What’s not clear is whether Namco had hoped that Splatterhouse would gain wider infamy through sheer shock factor alone; if it did, then the plan backfired somewhat. Far from making headlines with its violence, Splatterhouse simply drifted under the radars of culture’s self-appointed watchdogs. Splatterhouse wasn’t widely purchased by arcade owners in the west (probably because they were nervous about all that bloodshed), but cabinets certainly turned up from time to time in the UK – this writer has clear memories of spotting one in a British seaside arcade at the end of the decade.
All the same, Splatterhouse was something of a cult hit, particularly when it appeared on home consoles. The PC Engine (or TurboGrafx-16) received a port in 1990, and while it had some of its more extreme instances of splatter snipped out, it still provided a faithful approximation of the arcade’s frenzied massacre. There were sequels and spin-offs on consoles, too: Japan got Splatterhouse Wanpaku Graffiti in 1989, which was a kind of super-deformed parody of the arcade game shrunk down for the Nintendo Entertainment System (or Famicom). The Sega Genesis received two sequels, which continued the bloody saga well into the 1990s.
Even these home versions didn’t generate much controversy, though, despite Namco drawing attention to the game’s content itself. On the cover of the TurboGrafx-16 edition, a splash of blood highlights the warning, “The horrifying theme of this game may be inappropriate for young children… and cowards.”
Try as it might, Splatterhouse simply didn’t horrify adults in quite the same way as another title first released in 1988: the side-scrolling arcade shooter, Narc. That game contained digitized 32-bit graphics, a drug war theme, and action that saw criminals blown apart with rocket launchers. Instead of Splatterhouse, it would be Narc’s war on crack cocaine that captured headlines.
Four years later, the soft-focus sleaze of Sega’s Night Trap and the gory fatalities of Mortal Kombat finally caught the attention of politicians in the US, leading to the introduction of Entertainment Software Ratings Board in 1994. By the time Namco’s disappointing Splatterhouse reboot emerged for consoles in 2010, its cover carried a genuine “Mature” rating – not the joking public health warning the original bandied about two decades earlier.
Still, while Splatterhouse didn’t gain the instant infamy of Mortal Kombat or Narc, it nevertheless garnered a much-deserved cult status. The game was a real trailblazer, too: with Splatterhouse, Namco was testing the boundaries of what was acceptable in arcades of the late ’80s, paving the way for the similarly schlocky games that followed.

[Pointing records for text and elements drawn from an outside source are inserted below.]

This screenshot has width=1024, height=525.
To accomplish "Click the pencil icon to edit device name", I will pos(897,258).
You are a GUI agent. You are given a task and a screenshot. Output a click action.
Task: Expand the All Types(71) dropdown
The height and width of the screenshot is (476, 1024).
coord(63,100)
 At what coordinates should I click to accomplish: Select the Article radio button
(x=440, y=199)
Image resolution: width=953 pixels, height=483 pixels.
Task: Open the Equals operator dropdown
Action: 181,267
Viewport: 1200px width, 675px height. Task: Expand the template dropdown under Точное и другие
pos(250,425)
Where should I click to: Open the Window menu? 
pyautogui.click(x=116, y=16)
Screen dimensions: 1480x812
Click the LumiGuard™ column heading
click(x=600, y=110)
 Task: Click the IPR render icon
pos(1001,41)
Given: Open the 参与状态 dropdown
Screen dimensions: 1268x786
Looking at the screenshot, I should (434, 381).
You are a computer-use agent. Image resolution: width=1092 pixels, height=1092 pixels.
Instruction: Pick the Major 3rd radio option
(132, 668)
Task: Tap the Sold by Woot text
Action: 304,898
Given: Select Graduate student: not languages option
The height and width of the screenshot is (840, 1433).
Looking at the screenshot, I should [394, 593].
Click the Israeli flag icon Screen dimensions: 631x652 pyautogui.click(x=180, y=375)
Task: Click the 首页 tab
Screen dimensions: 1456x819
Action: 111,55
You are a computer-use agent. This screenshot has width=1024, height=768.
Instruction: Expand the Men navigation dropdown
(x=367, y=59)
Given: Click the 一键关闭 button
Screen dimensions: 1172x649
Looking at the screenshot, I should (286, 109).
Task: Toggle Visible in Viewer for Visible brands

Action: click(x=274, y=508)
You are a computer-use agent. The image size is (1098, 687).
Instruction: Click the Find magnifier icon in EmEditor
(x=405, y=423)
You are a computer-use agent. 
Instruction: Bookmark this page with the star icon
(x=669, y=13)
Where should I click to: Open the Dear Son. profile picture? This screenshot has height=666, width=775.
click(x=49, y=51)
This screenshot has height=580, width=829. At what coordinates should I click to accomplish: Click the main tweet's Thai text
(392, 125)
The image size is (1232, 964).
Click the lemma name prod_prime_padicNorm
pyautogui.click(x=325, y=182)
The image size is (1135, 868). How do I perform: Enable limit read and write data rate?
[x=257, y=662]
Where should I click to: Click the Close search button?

As we’ve seen, the series continued on consoles, but in the arcade, Splatterhouse remained unique among Namco’s otherwise bubbly canon. Before he worked on Splatterhouse, designer Akira Usukura crafted the graphics for the hit spin-off, Pac-Mania. The year after Splatterhouse, Usukura designed Rompers, an obscure maze game featuring a gardener in a straw hat.
It was as though Splatterhouse rose up from Namco’s collective imagination like a demon, briefly found its physical form in a singular arcade brawler, then vanished again into the depths of hell.